Le piège est bien ficelé, la torpille parfaitement calibrée. En qualifiant d’« occupation » des rues annexées par des prières, Marine Le Pen a obtenu tout ce qu’elle cherchait. D’abord et avant tout, l’indignation outrée, qui lui permet de jouer les candides. Quoi ? Le mot « occupation » est-il si grave quand des rues sont bel et bien bloquées par des séances de prière ?

Exactement comme son père, Marine Le Pen maîtrise l’art de la double sonorité. Les antiracistes, qui ont l’ouïe fine, entendent « islam = immigration = occupation ». Ils montent au créneau et s’indignent.
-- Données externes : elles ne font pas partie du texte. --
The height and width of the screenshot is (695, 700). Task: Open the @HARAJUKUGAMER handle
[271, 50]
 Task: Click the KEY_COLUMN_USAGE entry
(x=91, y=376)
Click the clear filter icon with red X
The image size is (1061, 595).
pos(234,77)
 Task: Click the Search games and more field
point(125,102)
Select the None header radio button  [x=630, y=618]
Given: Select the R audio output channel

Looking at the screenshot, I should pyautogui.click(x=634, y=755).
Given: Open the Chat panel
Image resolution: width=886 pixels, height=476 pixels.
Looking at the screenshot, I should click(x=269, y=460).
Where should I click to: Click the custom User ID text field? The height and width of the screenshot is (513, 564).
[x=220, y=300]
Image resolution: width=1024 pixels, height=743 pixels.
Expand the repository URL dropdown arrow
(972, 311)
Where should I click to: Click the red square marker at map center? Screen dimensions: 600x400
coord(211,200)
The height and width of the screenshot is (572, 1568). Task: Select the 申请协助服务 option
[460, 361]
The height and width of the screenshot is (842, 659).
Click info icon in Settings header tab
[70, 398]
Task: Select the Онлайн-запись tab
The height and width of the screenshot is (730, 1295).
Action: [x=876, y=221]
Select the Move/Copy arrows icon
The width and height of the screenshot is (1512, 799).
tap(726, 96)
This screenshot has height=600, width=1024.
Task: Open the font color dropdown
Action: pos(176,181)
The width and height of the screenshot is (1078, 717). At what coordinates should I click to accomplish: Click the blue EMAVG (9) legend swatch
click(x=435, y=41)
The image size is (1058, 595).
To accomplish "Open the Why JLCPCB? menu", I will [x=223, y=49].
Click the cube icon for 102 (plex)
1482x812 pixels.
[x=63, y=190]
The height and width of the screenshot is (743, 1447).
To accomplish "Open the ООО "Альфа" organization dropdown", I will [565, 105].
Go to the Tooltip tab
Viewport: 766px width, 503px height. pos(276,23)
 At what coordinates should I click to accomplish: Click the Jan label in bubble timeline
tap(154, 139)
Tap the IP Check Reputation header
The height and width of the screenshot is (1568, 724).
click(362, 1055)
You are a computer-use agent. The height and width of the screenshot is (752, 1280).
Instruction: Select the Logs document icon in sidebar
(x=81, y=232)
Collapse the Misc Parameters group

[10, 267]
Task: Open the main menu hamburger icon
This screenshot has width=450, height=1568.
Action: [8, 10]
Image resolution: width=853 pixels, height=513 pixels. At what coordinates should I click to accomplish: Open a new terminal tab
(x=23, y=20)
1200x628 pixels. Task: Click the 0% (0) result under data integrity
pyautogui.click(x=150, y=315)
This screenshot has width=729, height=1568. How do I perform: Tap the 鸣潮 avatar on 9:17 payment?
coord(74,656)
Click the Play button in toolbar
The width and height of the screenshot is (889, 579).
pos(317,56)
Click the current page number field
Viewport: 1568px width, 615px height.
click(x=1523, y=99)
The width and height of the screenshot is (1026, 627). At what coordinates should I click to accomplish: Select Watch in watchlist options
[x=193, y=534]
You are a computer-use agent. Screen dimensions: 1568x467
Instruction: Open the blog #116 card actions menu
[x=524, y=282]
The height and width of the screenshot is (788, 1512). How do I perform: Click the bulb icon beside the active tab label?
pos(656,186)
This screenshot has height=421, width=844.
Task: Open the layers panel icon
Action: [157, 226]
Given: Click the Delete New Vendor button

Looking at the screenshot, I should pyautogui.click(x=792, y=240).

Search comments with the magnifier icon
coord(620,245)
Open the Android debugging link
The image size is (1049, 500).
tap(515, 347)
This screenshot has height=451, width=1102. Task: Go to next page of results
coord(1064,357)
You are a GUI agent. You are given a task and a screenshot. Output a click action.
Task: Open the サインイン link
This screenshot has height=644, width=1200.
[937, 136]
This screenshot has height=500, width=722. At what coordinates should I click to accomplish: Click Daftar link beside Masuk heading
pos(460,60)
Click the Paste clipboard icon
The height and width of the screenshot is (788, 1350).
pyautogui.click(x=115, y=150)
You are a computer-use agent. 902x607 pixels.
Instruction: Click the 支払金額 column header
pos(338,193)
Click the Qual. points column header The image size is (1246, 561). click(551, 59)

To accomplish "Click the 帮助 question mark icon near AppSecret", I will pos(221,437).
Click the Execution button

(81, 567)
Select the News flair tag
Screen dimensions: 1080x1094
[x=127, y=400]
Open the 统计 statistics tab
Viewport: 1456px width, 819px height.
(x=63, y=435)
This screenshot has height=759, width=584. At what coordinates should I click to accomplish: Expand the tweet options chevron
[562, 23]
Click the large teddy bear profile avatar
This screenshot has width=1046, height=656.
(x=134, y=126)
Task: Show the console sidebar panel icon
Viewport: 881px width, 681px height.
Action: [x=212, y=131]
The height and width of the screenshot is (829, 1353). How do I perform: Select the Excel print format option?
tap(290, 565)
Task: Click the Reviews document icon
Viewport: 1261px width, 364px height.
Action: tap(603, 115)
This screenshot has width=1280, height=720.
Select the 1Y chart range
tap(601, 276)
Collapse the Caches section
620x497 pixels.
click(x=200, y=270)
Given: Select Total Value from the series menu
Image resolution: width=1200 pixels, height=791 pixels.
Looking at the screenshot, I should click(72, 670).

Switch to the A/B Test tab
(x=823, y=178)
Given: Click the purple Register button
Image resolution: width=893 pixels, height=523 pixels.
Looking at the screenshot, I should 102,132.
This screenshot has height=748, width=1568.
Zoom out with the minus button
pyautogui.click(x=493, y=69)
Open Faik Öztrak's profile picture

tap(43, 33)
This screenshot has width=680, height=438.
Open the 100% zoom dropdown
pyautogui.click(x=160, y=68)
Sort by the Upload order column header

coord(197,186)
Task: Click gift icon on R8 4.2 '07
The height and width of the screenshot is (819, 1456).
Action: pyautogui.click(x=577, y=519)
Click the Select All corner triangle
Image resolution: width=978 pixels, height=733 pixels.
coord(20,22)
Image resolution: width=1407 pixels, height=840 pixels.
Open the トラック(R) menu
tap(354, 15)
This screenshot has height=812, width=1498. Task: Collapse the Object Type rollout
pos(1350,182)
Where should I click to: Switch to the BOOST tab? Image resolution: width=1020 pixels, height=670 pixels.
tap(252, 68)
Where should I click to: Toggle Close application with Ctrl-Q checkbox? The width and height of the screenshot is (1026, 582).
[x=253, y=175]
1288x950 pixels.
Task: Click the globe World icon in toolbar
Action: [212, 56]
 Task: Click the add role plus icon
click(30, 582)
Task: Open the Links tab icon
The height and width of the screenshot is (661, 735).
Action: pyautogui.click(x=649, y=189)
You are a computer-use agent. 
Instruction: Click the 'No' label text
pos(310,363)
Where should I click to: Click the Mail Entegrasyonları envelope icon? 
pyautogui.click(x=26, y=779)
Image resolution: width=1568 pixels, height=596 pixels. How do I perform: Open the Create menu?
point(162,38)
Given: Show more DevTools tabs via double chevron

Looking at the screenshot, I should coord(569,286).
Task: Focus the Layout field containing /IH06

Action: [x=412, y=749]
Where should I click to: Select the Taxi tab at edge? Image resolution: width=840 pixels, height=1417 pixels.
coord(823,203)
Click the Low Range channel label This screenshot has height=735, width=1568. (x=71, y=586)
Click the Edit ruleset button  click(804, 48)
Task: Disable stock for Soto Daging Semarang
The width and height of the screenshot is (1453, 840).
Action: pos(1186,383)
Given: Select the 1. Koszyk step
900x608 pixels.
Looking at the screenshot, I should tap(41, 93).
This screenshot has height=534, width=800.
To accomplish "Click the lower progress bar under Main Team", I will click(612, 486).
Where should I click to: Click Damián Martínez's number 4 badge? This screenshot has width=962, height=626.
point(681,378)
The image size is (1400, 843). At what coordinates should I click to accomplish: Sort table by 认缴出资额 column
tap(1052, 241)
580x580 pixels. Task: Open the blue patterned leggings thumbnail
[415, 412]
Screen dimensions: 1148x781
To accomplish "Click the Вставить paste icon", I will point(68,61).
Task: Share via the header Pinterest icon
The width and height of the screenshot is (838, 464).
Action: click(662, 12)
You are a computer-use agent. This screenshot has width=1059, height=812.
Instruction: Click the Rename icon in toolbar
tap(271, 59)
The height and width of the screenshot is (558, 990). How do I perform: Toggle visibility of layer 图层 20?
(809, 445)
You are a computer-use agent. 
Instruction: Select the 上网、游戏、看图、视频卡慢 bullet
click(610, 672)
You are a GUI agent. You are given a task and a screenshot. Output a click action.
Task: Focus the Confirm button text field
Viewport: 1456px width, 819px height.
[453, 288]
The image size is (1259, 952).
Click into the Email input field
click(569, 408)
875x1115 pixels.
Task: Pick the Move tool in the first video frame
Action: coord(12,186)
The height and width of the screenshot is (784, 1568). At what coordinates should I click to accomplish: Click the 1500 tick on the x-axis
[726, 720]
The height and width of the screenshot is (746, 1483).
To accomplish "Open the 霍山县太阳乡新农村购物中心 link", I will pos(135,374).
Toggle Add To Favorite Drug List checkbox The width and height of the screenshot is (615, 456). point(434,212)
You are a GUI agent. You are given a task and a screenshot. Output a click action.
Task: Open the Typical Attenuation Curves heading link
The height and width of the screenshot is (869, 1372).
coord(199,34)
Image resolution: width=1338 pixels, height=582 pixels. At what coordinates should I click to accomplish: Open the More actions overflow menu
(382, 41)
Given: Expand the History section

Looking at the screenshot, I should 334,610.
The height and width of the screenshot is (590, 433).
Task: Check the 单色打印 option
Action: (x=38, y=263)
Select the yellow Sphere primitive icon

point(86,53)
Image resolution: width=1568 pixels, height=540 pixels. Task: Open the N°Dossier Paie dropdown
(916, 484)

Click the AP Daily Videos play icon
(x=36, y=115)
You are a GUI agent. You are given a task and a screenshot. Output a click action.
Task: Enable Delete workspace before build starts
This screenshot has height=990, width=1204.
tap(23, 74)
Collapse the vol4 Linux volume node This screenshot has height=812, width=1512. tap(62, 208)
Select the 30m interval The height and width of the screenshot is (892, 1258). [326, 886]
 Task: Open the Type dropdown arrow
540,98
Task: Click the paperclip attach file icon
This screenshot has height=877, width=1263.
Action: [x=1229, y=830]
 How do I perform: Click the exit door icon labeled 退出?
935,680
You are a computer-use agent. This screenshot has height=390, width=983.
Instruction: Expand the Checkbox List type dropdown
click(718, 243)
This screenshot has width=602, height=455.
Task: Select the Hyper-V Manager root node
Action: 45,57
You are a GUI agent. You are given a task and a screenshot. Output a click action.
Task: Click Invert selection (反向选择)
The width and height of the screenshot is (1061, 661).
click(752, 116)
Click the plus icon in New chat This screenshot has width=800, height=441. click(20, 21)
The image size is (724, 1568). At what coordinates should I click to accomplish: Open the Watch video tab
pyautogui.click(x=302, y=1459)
D’autres, surtout choqués par cette entorse visible à la loi de 1905, se demandent s’ils n’en font pas trop… A force de traiter d’ « islamophobe » toute personne simplement hostile à l’intégrisme, l’accusation n’a plus qu’un effet : faire passer pour un agneau laïque le loup – bien réel – du racisme antimusulman. Bilan : la cote de popularité de Marine Le Pen monte en flèche, y compris chez les sympathisants de gauche. Quatre Français sur dix approuvent ses propos. Idéal pour lancer l’OPA sur la laïcité.